Jadi, apa yang terjadi dengan legenda Chelsea Zola di pusat pelatihan klub London Colney hingga menginspirasi serangan yang begitu tegas?
“Saya dan Almen Abdi yang melakukan tendangan bebas, dan saya ingat kami melakukan – saya tidak tahu – 10, 15 dan terus menembaknya, dan manajer datang dan meletakkan satu bola dan, untuk pertama kalinya, hanya membungkusnya. di pojok atas,” kenang Chalobah sambil tertawa. “Jadi kami hanya berpikir, ‘Ya, sebaiknya kami menyerah karena dia sudah bertahun-tahun tidak bermain sepak bola dan dia baru saja bangkit dan menempatkannya di posisi pertama!’.
“Kemudian dia mendatangi kami dan berkata: ‘Dengar, inilah tekniknya. Jangan memukul bola sekeras yang Anda bisa; cobalah untuk mendapatkan kontak yang tepat’ dan setelah beberapa saat kami mulai mencetak gol. Jadi kami masuk dan saya ingat berbincang dengannya dan dia berkata, ‘Dengar, kamu punya beberapa tujuan tahun ini; Anda mungkin mendapat posisi di mana Anda harus menarik pelatuknya’.”
Pelukan itu juga begitu meriah karena alasan lain. Seandainya Zola tidak melakukan intervensi ketika Chalobah, yang direkomendasikan kepada mantan direktur olahraga Watford Gianluca Nani, tiba di klub, dia mungkin tidak akan pernah masuk tim – apalagi di lapangan sejauh ini.

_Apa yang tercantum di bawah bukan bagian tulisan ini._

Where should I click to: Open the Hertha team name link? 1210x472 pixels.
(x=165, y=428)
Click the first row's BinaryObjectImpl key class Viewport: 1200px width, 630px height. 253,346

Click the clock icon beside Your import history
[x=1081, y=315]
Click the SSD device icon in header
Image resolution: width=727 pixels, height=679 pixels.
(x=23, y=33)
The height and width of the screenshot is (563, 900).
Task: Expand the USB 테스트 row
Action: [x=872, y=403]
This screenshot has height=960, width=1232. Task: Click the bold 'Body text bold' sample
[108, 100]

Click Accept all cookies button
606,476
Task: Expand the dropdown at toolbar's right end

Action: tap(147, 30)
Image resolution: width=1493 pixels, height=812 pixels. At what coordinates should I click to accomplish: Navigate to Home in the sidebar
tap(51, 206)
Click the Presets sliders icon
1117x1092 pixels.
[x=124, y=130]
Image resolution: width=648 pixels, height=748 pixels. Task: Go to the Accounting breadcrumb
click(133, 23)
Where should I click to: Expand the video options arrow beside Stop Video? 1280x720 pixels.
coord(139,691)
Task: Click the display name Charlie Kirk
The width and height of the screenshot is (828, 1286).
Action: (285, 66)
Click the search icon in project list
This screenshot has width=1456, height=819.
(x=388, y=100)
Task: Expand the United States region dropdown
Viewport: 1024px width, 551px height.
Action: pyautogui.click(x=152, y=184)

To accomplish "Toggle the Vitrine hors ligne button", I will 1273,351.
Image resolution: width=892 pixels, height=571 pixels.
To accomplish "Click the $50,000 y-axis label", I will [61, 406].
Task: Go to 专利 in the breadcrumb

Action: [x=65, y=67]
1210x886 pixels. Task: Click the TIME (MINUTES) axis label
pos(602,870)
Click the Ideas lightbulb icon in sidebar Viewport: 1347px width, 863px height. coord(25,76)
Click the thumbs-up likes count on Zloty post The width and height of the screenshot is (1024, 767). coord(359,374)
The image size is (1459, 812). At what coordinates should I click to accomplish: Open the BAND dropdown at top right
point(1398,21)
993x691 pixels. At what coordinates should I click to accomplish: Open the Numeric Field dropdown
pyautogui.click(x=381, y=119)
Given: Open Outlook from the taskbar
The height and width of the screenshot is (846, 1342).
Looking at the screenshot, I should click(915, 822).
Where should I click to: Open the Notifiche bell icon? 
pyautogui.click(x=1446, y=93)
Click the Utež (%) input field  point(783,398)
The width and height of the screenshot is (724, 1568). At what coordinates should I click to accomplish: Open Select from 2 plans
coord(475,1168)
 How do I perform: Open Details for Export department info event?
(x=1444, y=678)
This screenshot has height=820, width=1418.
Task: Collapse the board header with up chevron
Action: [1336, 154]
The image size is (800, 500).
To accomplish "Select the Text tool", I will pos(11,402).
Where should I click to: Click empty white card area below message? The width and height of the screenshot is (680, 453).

“Ketika saya sampai di sana, manajer langsung bertanya kepada saya: ‘Di posisi manakah Anda lebih suka bermain?’. Saya bilang bek tengah karena saya pergi ke sana sebagai bek,” kata Chalobah. “Dan setelah sesi latihan pertama dia membagi tim menjadi dua karena kami sibuk dengan bola mati. Dan dia berkata, ‘Pembela di sini, gelandang di sana’. Saya berjalan ke arah bek dan dia meletakkan tangannya di bahu saya dan berkata, ‘Dengar, kamu bukan bek,’ dan saya berpikir, ‘Oke, diam-diam itulah yang saya inginkan karena saya lebih suka bermain di lini tengah.’
Tidak jauh dari tempat Zola dan Chalobah berpelukan adalah Nigel Pearson, yang saat itu menangani Leicester dan sekarang menjadi bos Chalobah di Vicarage Road setelah kepindahan permanennya dari Chelsea pada tahun 2017. Itu adalah bagian dari hari yang tidak diingat oleh Chalobah.
“Anda tahu, saya sebenarnya tidak mengetahuinya,” kata Chalobah. “Tidak, saya tidak tahu, tetapi sekarang Anda menyebutkannya, saya pikir lain kali saya bertemu dengannya, saya akan bertanya kepadanya!”
Saat itu, ekspresi wajah Pearson kaku. Pengingat ketika mereka bertemu lagi di Watford pasti akan disambut dengan humor yang baik, tetapi juga harapan untuk hal yang lebih sama karena keduanya berada di pihak yang sama.
“Itu gol yang bagus,” kata Chalobah, “dan saya berharap bisa menangkap bola seperti itu lagi.”